EU takes first steps on probe into Marty organ-trafficking report

EUOBSERVER / BRUSSELS – The EU’s police mission in Kosovo, Eulex, has begun laying the groundwork for an investigation into claims that Kosovar Prime Minister Hashim Thaci is responsible for murdering Serb prisoners and selling their kidneys in the 1990s.

Eulex chief prosecutor Isabelle Arnal and Kosovar deputy prosecutor Sevdije Morina met with Albanian counterparts in Tirana on Tuesday (18 January) to seek assurances that Albanian authorities would co-operate in the probe.

“It’s the first meeting of this type and it’s too early say [if Tirana will help out],” a Eulex spokeswoman told EUobserver on Wednesday morning.

She added that Eulex some three weeks ago sent a letter requesting hard evidence from Dick Marty, a Swiss politician who put forward the Thaci accusations in a report for the Council of Europe in December. “We know he has received the letter but we don’t know what he’s going to provide,” the spokeswoman said.

Mr Marty on Tuesday broke his media silence in two conciliatory interviews with Albanian-language news agencies.

Speaking to the Swiss-based internet agency albinfo.ch, he said: “I know that seeking the truth can be painful, but it was never my intention to criticise or criminalise a community.” He added: “As far as [Kosovo] independence is concerned, I never opposed independence as such. I opposed and criticised it from a legal perspective … the way independence was declared was not completely correct.”

Speaking to Radio Television of Kosovo, he said: “People very close to Thaci were implicated, so it is very difficult to imagine that he has never heard about it … By no means I can imagine Thaci participating personally in taking out the organs.”

The Council of Europe is to debate his findings on 24 January. The European Parliament is also keen to cross-examine Mr Marty on the issue.

For its part, the US-based Human Rights Watch has called for Eulex to appoint “an independent, high-level special prosecutor who has experience investigating complex criminal cases” and to launch a new witness-protection programme in order to handle the probe.

Lotte Leicht, who runs the NGO’s Brussels office, added that Western powers should use the opportunity to seek answers on what happened to 1,900 people, two-thirds of whom are ethnic Albanian, who remain missing after 1998 to 1999 war.
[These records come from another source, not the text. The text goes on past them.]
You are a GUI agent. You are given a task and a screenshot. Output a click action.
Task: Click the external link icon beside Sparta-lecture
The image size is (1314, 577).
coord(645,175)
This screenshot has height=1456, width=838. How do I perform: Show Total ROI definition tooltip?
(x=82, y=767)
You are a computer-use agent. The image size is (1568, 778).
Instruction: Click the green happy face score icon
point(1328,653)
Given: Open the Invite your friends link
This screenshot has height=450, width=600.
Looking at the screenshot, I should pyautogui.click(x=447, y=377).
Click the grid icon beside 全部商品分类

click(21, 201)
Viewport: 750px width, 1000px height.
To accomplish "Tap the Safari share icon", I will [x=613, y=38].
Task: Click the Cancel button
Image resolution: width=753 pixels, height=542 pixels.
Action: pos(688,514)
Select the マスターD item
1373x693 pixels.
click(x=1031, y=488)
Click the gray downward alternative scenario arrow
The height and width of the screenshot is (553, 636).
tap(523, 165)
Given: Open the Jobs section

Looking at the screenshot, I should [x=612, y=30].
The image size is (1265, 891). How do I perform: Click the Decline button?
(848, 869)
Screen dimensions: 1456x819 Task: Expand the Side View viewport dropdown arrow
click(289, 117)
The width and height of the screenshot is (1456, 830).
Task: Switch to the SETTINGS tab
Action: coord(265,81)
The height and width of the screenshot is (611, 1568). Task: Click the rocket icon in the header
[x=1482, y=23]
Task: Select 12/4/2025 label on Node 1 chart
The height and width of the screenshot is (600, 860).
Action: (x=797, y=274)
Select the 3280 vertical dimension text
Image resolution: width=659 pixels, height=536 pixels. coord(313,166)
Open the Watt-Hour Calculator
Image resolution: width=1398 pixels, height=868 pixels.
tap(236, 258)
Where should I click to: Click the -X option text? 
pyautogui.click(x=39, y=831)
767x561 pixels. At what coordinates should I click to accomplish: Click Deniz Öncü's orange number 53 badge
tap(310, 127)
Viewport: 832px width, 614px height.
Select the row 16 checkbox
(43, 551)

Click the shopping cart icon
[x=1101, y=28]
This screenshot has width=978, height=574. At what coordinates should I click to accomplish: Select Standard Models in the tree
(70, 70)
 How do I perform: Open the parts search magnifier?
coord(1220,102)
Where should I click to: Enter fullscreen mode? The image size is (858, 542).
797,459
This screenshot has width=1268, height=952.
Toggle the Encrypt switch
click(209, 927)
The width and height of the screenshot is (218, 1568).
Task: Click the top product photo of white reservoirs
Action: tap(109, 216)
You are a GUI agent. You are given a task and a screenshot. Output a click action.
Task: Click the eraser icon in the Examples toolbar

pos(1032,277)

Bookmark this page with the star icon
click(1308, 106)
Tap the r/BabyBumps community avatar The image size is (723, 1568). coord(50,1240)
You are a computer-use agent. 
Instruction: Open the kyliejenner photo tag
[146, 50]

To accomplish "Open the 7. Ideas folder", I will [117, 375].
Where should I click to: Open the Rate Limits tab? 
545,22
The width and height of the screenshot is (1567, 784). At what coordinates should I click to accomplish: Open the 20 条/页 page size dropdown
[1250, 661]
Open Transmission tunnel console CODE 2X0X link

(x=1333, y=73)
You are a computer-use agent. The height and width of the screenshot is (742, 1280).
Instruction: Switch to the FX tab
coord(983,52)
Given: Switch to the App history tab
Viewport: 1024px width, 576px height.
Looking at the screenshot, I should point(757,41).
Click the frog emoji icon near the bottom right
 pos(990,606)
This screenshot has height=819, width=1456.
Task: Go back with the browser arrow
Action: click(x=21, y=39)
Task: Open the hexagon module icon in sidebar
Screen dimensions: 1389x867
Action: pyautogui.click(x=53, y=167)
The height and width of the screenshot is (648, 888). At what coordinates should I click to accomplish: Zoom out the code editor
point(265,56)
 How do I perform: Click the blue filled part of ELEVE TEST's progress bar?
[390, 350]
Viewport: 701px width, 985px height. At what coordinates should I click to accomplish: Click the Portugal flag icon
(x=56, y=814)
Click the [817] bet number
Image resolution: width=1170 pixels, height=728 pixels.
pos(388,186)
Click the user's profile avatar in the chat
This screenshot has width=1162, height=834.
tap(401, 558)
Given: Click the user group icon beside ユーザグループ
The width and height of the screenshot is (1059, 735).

“While supporting a proper Eulex investigation into alleged KLA [Kosovo Liberation Army] crimes, the US and European governments should pressure Serbia to come clean on the fate of the missing, including bodies that were moved, destroyed, or reburied in Serbia,” she said.

Mr Thaci has on numerous occasions denounced the Marty report as a “slander” designed to blacken the name of Kosovar resistance fighters and to deligitimise the Kosovo state.